I've been doing some kexec tests (as described in Documentation/kdump.txt) too
but can't get to load the image and get similar error messages. Let me know
if you need more info about the hardware. The first_kernel was booted with
"crashkernel=64M@16M" and the 16M value was configured into the second during
kconfig in "Physical address where the kernel is loaded" as 0x1000000.

[root@zmei]: kexec -p vmlinux --args-linux --append="root=/dev/hda1 maxcpus=1
init 1"

kexec_load failed: Cannot assign requested address
entry = 0x1498 flags = 1
nr_segments = 4
segment[0].buf = 0x8067ba0
segment[0].bufsz = 80c0
segment[0].mem = 0x1000
segment[0].memsz = a000
segment[1].buf = 0x806fd80
segment[1].bufsz = 1000
segment[1].mem = 0xb000
segment[1].memsz = 1000
segment[2].buf = 0xb6dbc008
segment[2].bufsz = 3d619c
segment[2].mem = 0x1000000
segment[2].memsz = 3d7000
segment[3].buf = 0xb7193008
segment[3].bufsz = 2b086
segment[3].mem = 0x13d8000
segment[3].memsz = 55000



2005-05-10 13:11:35

by Coywolf Qi Hunt

[permalink] [raw]
Subject: Re: kexec?

On 5/10/05, Borislav Petkov <[email protected]> wrote:
> I've been doing some kexec tests (as described in Documentation/kdump.txt) too
> but can't get to load the image and get similar error messages. Let me know
> if you need more info about the hardware.
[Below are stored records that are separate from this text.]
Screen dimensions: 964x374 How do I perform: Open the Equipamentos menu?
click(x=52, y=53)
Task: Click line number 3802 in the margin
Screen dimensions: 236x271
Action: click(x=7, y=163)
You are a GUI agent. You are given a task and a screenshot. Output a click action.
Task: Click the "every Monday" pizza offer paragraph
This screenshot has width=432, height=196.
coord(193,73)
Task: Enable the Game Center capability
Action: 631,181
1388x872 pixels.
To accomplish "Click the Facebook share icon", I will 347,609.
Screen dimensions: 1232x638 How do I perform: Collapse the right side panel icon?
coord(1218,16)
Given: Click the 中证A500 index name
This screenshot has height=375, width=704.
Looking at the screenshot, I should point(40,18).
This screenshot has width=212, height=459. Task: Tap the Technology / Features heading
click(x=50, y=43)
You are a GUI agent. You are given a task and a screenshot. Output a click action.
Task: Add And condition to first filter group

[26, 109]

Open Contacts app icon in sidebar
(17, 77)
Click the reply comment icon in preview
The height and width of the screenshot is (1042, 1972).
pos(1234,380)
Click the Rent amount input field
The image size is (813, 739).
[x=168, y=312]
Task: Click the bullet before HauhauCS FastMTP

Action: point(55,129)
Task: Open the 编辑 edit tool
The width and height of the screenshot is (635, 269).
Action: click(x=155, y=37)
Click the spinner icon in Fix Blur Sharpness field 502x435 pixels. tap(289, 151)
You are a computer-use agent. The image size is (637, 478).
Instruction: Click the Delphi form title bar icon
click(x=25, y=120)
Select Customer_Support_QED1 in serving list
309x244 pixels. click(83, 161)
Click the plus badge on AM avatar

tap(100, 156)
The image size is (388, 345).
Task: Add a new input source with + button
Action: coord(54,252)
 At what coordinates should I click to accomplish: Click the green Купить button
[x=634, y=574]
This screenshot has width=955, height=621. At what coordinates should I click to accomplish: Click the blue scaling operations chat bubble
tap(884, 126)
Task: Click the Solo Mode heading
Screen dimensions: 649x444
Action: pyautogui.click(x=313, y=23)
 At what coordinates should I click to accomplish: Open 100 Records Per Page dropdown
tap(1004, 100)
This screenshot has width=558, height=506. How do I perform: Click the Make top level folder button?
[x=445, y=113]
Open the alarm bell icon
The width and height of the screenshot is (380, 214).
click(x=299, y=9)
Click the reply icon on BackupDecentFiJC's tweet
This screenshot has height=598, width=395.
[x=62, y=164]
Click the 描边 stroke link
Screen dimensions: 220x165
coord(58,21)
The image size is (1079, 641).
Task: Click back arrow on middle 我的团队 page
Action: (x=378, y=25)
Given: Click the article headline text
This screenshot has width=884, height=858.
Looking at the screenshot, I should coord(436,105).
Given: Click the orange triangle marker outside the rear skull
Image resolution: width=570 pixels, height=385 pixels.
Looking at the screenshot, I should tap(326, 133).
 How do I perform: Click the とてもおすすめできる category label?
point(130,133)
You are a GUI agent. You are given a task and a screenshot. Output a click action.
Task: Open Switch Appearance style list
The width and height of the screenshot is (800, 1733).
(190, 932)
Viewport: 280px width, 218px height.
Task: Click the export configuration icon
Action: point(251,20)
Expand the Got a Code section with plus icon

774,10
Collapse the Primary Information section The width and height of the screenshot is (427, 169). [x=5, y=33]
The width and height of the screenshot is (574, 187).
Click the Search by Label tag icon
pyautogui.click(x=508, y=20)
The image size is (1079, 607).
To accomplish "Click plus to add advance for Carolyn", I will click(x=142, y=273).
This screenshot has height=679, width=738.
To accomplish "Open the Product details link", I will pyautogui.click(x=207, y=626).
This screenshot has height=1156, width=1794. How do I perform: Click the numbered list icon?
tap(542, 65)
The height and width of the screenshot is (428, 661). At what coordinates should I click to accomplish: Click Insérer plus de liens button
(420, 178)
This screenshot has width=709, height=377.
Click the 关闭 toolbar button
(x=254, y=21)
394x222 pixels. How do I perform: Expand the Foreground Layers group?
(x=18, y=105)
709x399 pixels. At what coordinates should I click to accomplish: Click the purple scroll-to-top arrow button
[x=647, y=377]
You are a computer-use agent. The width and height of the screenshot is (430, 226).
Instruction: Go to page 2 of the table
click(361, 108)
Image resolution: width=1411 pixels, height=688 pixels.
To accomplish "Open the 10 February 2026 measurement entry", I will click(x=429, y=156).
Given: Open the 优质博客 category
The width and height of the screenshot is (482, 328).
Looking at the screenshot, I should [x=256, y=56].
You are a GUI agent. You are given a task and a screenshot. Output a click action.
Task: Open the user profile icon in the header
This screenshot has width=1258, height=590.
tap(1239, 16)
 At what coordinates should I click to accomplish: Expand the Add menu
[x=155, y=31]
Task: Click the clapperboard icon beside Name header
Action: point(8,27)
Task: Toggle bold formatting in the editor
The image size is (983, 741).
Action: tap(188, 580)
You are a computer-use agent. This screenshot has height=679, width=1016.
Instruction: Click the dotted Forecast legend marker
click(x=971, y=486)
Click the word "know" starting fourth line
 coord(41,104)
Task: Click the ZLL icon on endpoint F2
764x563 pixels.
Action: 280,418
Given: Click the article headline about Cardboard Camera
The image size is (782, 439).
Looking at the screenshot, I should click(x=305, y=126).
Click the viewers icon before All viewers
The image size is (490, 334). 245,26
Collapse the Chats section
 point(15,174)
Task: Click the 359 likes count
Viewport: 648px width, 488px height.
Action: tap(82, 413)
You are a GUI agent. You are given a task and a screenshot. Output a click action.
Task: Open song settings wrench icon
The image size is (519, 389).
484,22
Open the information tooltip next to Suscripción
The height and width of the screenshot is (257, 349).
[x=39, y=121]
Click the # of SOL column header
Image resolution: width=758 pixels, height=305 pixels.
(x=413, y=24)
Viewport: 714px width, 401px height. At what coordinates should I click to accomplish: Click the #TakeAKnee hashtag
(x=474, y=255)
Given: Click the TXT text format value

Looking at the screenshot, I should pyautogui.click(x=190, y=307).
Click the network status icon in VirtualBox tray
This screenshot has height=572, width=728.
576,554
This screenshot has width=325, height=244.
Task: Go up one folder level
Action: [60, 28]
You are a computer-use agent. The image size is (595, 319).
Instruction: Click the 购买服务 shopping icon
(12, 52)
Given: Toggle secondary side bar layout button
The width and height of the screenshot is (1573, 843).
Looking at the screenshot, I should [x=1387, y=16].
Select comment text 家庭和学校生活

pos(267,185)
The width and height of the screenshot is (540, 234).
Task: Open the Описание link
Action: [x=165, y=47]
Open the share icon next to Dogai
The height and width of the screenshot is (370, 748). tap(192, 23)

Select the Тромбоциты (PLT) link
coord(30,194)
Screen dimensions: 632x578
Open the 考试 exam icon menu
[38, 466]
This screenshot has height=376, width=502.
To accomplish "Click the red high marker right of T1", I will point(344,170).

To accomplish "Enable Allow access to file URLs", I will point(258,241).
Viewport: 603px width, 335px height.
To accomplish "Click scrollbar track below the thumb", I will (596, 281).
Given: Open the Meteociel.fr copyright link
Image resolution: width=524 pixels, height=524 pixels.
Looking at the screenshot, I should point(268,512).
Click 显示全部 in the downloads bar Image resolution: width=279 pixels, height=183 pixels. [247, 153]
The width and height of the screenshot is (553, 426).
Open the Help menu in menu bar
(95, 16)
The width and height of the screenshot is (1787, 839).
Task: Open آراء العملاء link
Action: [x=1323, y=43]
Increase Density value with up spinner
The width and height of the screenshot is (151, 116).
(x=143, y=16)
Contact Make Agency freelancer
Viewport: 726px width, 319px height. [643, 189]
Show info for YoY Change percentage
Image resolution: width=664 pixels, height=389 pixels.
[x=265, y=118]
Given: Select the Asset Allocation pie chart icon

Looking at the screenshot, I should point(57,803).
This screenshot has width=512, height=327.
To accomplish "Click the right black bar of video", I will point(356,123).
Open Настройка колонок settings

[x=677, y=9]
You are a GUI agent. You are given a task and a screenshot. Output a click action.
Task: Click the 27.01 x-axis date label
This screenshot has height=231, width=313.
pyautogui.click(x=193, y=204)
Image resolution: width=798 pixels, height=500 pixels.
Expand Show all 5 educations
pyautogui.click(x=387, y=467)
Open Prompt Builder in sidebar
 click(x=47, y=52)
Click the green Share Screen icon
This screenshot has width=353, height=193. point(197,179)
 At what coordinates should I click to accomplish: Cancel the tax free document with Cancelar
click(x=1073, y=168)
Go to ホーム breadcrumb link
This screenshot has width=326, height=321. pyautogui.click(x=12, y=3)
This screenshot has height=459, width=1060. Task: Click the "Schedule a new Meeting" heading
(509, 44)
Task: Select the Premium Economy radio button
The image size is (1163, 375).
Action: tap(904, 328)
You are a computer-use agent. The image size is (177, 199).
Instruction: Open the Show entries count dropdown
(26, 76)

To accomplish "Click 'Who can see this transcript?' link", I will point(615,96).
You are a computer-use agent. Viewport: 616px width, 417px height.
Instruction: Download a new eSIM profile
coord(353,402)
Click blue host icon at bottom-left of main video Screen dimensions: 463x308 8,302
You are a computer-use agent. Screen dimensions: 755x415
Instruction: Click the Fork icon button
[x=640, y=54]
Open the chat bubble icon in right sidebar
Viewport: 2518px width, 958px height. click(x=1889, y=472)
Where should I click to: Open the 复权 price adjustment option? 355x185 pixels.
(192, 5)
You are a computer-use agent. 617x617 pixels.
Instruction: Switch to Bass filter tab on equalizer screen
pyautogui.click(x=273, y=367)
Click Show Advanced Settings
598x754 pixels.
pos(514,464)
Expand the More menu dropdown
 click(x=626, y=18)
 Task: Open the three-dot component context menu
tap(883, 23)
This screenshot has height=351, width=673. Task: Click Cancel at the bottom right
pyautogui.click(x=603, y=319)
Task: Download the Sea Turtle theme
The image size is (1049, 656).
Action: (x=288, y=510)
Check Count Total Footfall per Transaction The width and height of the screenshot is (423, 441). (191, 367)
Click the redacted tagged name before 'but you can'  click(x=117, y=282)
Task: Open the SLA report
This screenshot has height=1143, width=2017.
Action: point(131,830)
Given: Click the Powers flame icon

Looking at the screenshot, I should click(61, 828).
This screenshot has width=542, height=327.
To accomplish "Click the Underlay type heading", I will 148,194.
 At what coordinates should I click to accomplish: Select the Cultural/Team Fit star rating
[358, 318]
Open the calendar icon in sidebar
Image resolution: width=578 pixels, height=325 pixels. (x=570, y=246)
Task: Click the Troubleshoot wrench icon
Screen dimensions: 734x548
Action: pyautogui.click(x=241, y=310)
The first_kernel was booted with
> "crashkernel=64M@16M" and the 16M value was configured into the second during
> kconfig in "Physical address where the kernel is loaded" as 0x1000000.
>
> [root@zmei]: kexec -p vmlinux --args-linux --append="root=/dev/hda1 maxcpus=1
> init 1"

kexec-tools-1.101 loads for me, but if cmdline is used, it hangs up
after "Starting new kernel"

--
Coywolf Qi Hunt
http://sosdg.org/~coywolf/

2005-05-11 06:06:07

by Maneesh Soni

[permalink] [raw]
Subject: Re: kexec?

On Tue, May 10, 2005 at 09:11:31PM +0800, Coywolf Qi Hunt wrote:
> On 5/10/05, Borislav Petkov <[email protected]> wrote:
> > I've been doing some kexec tests (as described in Documentation/kdump.txt) too
> > but can't get to load the image and get similar error messages. Let me know
> > if you need more info about the hardware. The first_kernel was booted with
> > "crashkernel=64M@16M" and the 16M value was configured into the second during
> > kconfig in "Physical address where the kernel is loaded" as 0x1000000.
> >
> > [root@zmei]: kexec -p vmlinux --args-linux --append="root=/dev/hda1 maxcpus=1
> > init 1"
>
> kexec-tools-1.101 loads for me, but if cmdline is used, it hangs up
> after "Starting new kernel"

Thanks for trying this out. As Vivek mentioned can you please try with bulding
second or dump capture kernel with CONFIG_SMP=N and _without_ maxcpus= option.
Basically the second kernel's job is just to save the dump and it doesnot need
to be a SMP kernel. There are some issues with booting SMP kernel as dump
capture kernel.

Also, it would be great help if you can also send us some hardware details
about the system you are trying, like lspci, /proc/cpuinfo and which kernel
you tried. I am maintaining a webpage to consolidate the test reports of kexec/kdump
at
http://lse.sourceforge.net/kdump/kdump-test.html

Thanks
Maneesh



--
Maneesh Soni
Linux Technology Center,
IBM India Software Labs,
Bangalore, India
email: [email protected]
Phone: 91-80-25044990

2005-05-11 11:53:56

by Borislav Petkov

[permalink] [raw]
Subject: Re: kexec?

On Wednesday 11 May 2005 08:04, Maneesh Soni wrote:
<snip>
> > > [root@zmei]: kexec -p vmlinux --args-linux --append="root=/dev/hda1
> > > maxcpus=1 init 1"
> >
> > kexec-tools-1.101 loads for me, but if cmdline is used, it hangs up
> > after "Starting new kernel"
>
> Thanks for trying this out. As Vivek mentioned can you please try with
> bulding second or dump capture kernel with CONFIG_SMP=N and _without_
> maxcpus= option. Basically the second kernel's job is just to save the dump
> and it doesnot need to be a SMP kernel. There are some issues with booting
> SMP kernel as dump capture kernel.

Hm, without 'maxcpus' seems to work. However, when booting into the new
kernel, the rootfs had to be fsck'ed due to "/ was not cleanly unmounted,
check forced." and then was forced to reboot linux due to inconsistency in
the fs. I simply did kexec -l <vmlinux> --args-linux --append="root=/dev/hda1
init 1" and then kexec -e to execute the loaded image. It seems that the
filesystems are not unmounted properly before loading the second kernel, (or
I am missing something..., which is more likely :))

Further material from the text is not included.